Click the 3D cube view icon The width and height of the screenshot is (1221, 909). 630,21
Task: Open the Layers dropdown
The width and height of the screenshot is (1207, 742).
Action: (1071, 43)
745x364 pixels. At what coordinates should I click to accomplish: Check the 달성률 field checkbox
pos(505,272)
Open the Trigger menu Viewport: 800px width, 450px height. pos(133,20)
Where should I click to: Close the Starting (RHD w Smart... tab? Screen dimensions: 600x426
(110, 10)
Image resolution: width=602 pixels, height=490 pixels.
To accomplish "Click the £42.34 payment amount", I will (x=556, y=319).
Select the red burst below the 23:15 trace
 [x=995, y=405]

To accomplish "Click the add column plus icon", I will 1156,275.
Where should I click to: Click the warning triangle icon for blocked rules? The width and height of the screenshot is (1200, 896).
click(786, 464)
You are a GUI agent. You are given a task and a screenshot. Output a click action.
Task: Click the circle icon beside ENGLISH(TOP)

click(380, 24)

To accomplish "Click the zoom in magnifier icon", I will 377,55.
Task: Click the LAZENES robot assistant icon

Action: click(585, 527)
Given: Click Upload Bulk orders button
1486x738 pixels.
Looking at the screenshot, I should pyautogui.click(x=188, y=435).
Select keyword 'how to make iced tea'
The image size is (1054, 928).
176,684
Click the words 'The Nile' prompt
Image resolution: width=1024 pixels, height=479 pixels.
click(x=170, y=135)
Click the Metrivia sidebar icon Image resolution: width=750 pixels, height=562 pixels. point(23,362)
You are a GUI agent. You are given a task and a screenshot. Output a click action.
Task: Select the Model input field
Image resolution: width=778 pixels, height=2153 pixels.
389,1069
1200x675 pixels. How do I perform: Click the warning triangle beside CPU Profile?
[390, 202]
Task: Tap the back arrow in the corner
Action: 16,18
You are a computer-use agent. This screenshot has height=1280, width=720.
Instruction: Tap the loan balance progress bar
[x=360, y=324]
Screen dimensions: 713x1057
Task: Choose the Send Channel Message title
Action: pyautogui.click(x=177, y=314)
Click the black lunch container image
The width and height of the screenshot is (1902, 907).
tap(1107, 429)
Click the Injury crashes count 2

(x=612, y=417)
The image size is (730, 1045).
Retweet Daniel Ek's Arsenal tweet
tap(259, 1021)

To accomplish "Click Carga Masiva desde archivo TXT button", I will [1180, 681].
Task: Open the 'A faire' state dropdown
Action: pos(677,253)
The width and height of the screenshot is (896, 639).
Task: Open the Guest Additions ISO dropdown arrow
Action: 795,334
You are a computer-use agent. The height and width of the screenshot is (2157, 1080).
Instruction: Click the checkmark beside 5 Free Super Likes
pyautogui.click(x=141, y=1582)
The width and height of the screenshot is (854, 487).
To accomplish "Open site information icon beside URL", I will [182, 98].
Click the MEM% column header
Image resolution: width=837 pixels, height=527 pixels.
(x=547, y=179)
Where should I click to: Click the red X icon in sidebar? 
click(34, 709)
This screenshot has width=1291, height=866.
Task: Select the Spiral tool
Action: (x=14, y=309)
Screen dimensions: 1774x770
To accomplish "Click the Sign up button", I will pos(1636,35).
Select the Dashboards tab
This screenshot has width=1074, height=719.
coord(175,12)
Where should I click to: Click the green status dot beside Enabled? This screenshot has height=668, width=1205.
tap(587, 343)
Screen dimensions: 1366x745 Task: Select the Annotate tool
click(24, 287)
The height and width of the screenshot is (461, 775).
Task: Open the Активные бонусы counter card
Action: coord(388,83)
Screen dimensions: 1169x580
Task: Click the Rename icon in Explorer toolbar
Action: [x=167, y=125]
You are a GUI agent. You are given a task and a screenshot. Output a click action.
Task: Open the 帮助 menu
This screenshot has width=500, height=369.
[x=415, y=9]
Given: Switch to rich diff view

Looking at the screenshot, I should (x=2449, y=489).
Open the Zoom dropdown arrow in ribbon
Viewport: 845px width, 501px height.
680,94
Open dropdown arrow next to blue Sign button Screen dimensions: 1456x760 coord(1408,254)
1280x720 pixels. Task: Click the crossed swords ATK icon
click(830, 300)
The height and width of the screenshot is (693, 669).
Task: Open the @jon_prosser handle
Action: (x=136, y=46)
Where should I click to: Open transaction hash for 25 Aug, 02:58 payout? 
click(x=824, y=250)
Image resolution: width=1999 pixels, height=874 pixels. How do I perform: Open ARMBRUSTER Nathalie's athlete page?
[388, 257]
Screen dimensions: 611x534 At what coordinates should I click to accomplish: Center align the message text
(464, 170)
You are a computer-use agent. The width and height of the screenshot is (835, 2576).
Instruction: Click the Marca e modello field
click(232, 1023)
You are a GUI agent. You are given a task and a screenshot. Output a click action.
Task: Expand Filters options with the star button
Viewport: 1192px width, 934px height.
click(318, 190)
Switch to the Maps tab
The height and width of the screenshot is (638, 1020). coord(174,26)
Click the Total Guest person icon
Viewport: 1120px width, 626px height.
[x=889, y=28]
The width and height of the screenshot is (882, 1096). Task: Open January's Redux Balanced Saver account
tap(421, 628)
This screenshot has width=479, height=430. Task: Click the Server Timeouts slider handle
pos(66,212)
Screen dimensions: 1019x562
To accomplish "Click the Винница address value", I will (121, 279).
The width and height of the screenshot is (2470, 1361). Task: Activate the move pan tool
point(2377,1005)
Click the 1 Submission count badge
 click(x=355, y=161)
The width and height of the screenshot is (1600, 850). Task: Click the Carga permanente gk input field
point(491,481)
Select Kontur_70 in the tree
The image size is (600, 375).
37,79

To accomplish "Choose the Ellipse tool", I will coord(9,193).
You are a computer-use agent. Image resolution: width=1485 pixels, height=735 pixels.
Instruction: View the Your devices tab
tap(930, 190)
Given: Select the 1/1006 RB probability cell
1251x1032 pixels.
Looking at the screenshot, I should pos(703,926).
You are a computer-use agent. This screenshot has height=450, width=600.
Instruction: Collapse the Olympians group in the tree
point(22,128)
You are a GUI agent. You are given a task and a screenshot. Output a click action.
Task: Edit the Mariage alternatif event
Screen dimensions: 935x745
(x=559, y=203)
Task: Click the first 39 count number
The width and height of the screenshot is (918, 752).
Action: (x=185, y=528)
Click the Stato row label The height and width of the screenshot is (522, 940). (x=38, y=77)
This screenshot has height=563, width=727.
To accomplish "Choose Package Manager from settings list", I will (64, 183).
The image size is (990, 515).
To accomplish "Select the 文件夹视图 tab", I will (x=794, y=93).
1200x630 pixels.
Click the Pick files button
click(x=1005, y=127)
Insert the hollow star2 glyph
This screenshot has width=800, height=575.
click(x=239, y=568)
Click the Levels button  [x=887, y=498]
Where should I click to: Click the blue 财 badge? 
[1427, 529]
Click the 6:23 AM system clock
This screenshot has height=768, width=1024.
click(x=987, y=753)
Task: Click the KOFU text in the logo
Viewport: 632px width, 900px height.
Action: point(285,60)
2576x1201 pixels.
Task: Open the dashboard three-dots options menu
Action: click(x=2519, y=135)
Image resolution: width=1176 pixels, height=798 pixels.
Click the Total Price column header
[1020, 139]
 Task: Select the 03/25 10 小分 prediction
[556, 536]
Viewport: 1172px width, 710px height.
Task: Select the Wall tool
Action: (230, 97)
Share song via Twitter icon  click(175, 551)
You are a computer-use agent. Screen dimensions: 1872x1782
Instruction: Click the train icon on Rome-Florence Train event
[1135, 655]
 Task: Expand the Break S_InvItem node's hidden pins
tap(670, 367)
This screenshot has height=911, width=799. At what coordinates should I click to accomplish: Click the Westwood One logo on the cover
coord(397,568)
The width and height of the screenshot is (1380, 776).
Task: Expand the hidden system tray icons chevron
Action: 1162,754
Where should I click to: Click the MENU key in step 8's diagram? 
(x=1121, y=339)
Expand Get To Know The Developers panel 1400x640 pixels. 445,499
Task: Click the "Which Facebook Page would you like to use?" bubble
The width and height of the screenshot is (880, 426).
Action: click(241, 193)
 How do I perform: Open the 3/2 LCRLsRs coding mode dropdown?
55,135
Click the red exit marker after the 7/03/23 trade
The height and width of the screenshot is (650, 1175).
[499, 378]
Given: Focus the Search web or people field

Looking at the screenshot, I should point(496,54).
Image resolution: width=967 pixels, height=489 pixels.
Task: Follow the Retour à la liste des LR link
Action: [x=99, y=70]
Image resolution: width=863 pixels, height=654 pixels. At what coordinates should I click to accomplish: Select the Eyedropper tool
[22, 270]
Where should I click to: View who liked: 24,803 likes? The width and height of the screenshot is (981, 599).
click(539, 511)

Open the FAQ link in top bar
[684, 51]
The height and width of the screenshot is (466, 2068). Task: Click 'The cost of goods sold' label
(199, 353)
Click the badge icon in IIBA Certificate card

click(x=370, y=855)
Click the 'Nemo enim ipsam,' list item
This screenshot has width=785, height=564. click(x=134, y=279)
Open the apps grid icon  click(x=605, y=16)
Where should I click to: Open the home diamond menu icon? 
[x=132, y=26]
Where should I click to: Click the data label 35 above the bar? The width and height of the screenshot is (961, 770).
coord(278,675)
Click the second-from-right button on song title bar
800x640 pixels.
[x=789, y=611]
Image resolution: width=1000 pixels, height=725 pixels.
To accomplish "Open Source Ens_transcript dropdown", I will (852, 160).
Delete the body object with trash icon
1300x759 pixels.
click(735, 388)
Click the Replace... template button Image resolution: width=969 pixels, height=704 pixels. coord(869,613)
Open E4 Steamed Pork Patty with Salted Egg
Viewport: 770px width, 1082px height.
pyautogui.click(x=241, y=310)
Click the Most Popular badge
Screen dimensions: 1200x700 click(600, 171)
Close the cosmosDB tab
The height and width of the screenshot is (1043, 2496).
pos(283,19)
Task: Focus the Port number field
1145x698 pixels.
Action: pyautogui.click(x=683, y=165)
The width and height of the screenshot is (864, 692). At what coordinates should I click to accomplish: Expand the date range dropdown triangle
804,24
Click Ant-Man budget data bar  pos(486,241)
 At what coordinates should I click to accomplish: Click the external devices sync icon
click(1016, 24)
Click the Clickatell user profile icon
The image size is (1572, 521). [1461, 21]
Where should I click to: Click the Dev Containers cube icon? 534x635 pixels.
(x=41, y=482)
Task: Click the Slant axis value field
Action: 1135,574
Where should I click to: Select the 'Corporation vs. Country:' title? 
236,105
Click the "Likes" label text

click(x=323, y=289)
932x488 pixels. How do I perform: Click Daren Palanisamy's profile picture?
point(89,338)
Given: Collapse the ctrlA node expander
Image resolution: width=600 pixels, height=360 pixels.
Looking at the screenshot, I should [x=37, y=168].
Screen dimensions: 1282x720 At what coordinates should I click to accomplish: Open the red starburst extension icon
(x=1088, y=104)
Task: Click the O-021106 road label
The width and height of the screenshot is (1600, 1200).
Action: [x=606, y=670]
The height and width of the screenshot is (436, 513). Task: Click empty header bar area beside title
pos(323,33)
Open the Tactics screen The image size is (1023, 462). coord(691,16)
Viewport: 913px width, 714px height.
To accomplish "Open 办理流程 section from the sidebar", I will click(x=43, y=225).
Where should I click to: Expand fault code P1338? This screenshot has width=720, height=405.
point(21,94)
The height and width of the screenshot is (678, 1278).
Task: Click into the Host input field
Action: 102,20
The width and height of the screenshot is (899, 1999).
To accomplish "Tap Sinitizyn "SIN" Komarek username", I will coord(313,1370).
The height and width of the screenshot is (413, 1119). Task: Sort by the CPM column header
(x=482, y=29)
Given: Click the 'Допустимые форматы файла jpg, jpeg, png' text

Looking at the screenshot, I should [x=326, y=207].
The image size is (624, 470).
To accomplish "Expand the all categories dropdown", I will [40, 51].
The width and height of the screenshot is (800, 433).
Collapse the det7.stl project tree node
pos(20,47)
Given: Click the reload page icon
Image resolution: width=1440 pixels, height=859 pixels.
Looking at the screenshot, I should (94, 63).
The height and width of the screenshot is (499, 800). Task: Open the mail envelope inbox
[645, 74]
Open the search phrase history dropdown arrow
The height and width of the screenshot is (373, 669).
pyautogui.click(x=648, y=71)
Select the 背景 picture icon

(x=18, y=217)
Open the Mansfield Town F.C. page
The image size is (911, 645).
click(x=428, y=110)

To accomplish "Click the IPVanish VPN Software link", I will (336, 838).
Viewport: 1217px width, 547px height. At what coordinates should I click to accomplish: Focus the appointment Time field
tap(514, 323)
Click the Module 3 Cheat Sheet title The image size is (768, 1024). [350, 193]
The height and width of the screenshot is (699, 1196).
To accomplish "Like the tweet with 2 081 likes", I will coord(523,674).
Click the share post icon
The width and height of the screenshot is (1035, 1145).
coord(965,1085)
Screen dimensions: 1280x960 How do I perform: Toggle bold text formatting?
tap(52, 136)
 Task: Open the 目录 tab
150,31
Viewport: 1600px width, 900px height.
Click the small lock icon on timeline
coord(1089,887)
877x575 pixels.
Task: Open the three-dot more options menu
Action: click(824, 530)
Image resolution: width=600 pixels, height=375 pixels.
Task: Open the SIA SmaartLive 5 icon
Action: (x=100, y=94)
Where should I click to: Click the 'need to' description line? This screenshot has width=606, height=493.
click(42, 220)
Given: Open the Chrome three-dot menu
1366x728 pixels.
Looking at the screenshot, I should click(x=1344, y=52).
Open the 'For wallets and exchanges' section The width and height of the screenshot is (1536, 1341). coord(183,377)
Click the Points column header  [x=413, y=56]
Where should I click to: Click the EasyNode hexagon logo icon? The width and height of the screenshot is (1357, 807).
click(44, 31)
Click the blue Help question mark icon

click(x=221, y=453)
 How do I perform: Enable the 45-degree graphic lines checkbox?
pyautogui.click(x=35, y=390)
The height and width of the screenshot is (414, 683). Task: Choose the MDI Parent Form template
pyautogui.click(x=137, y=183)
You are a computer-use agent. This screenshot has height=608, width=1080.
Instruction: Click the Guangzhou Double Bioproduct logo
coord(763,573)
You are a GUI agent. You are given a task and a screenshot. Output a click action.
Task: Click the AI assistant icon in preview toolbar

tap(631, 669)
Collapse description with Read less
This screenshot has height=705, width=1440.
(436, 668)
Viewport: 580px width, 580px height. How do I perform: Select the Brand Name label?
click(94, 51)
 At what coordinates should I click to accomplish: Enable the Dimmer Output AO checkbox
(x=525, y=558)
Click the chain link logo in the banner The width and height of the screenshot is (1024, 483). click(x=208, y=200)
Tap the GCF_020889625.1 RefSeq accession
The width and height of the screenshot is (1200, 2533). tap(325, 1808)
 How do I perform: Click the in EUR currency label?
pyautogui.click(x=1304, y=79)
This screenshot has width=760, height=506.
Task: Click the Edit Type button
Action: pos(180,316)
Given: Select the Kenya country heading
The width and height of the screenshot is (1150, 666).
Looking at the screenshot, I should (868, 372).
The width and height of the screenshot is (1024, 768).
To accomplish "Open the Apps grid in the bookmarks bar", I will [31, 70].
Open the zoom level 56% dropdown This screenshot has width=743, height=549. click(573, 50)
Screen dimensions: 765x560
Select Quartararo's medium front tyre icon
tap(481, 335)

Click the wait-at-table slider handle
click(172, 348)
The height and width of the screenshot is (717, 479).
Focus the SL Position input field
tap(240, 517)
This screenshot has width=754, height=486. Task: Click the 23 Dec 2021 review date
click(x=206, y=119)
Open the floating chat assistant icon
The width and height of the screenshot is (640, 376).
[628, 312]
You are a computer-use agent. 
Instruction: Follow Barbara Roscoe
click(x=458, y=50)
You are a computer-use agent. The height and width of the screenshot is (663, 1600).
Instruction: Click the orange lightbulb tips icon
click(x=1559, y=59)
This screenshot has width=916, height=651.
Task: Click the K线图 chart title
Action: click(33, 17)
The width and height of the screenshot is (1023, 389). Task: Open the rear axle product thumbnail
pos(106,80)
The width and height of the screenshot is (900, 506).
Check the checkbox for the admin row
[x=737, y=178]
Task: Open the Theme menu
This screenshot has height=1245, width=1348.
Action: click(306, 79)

# # # #

From the listing, tally every line with the word "section" in it and give only the tally.

2